A no-liability company in Australia (suffix NL) is a company which, under the Corporations Act 2001 (Cth), must have as its stated objects that it is solely a mining company and that it is not entitled to calls on the unpaid issue price of shares. It is a company which is restricted to mining activities and is the only sort of corporation which is entitled to this form of liability, given the sometimes financially risky business of mining. Most of the usual rules in the Act apply to no-liability companies, save that a mining company must adopt a constitution which states their objects as mining.

No-liability companies should not be confused with the concept of limited liability.

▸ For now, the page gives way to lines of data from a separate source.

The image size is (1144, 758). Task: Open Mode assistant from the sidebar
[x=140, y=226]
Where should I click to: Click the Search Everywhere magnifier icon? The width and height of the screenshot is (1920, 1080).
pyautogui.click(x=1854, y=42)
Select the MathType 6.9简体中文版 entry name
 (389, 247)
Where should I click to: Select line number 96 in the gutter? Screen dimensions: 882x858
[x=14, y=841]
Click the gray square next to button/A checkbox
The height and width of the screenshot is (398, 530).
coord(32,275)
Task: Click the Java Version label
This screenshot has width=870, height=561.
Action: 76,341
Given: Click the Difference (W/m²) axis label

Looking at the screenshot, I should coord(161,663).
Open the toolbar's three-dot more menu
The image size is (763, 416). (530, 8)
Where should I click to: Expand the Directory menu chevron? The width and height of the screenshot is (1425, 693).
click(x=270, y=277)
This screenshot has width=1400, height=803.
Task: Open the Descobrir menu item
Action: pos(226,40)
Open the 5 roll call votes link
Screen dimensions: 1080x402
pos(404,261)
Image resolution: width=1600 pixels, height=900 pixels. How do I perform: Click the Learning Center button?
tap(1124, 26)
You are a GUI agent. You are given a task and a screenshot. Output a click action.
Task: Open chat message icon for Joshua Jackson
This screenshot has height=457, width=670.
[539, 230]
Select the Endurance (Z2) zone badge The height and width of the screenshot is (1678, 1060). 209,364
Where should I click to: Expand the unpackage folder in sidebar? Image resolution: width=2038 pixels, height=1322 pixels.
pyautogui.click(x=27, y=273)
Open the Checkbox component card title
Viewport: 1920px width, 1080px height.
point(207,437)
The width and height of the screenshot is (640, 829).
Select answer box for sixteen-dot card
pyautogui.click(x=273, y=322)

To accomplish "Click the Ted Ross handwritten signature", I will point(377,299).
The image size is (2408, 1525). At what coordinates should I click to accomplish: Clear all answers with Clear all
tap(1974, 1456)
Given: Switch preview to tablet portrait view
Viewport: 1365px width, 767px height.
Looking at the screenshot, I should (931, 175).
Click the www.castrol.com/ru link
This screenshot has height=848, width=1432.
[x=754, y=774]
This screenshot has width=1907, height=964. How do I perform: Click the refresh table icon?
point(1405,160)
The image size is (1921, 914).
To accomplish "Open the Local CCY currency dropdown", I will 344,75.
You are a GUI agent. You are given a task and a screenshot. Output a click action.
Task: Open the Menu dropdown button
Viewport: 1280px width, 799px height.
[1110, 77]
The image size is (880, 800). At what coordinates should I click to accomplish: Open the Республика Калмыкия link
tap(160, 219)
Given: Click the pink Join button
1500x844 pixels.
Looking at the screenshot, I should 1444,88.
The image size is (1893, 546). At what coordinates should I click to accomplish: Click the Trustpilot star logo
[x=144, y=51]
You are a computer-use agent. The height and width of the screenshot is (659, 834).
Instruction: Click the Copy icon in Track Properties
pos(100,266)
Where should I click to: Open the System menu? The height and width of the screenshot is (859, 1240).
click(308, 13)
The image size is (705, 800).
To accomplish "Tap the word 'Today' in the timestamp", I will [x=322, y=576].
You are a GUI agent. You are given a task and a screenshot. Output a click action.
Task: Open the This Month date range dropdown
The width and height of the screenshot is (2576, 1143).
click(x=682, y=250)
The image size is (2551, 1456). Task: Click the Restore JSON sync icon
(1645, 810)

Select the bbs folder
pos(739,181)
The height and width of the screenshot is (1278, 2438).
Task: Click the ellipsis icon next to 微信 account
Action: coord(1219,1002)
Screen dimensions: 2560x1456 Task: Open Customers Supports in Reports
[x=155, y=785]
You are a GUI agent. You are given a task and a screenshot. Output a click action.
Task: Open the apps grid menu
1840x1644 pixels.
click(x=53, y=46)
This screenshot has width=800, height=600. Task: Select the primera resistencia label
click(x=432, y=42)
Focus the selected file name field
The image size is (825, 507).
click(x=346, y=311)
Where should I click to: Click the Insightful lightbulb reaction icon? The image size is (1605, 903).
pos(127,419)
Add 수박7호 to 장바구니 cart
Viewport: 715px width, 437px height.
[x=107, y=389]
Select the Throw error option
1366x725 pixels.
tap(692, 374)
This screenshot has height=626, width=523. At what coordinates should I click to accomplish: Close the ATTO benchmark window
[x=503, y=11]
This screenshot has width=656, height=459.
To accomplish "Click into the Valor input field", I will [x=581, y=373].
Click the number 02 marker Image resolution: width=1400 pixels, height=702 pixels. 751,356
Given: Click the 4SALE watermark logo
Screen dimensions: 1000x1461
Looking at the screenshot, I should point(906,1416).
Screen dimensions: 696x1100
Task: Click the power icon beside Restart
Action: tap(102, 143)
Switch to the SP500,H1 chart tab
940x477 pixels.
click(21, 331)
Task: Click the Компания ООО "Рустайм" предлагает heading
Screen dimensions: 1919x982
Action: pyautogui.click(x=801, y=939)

No-liability companies are differentiated from other companies as their shareholders are not liable to pay calls on unpaid shares. This differs from traditional company structure where the purchase of shares is a binding contract. Should the shareholder choose not to pay when there is a call, the shareholder forfeits both the unpaid and paid shares. This encourages investment in potentially risky mining ventures, as a shareholder with unpaid shares can choose to withdraw from the company with no legal consequences. A successful mining company usually converts to a limited liability company when advantageous.

== Forfeiture ==

Shares upon which calls had not been paid were forfeit and offered for sale by auction after 14 days. Former owners could redeem their forfeited shares by paying the call and perhaps a fee to cover expenses.

== Company names ==

Early on in the life of the No Liability system, such companies were identified as
- ABC Mining (registered)

Then the "No Liability" tag took over, such as
- ABC Mining (no liability)
- DEF Mining no liability

And finally
- GHI Mining N.L.

The word "mining" does not have to appear in the name of the company. Oil exploration is a form of mining.
- Poseidon NL

== Timeline ==
- No Liability companies were introduced at a time when there were six colonies, and therefore six sets of laws.
- 1845 – South Australian Mining Association was founded as a "no responsibility" (with the same meaning) company.
- 1869 – no liability companies introduced in Victoria
- 1877 – No-liability Mining Companies Bill introduced in New South Wales
- 1895 – No-liability Mining Companies Bill; in New South Wales

== Conversions ==

Ordinary mining and exploration companies could convert to No Liability status, subject to approval of shareholders and approval of creditors. This was particularly useful when NL status was first introduced.

No Liability companies which discovered a payable deposit of ore would normally convert to Limited status as this facilitated the financing of that mine.

== Stock exchange ==

Companies in Australia listed on the ASX have a three-character symbol. NL companies may have more than one class of contributing shares. A typical set of symbols might be:

- XYZ – fully paid
- XYZCA – contributing shares class A
- XYZCB – contributing shares class B

The code does not distinguish between No Liability companies and ordinary companies, only the full company name does that.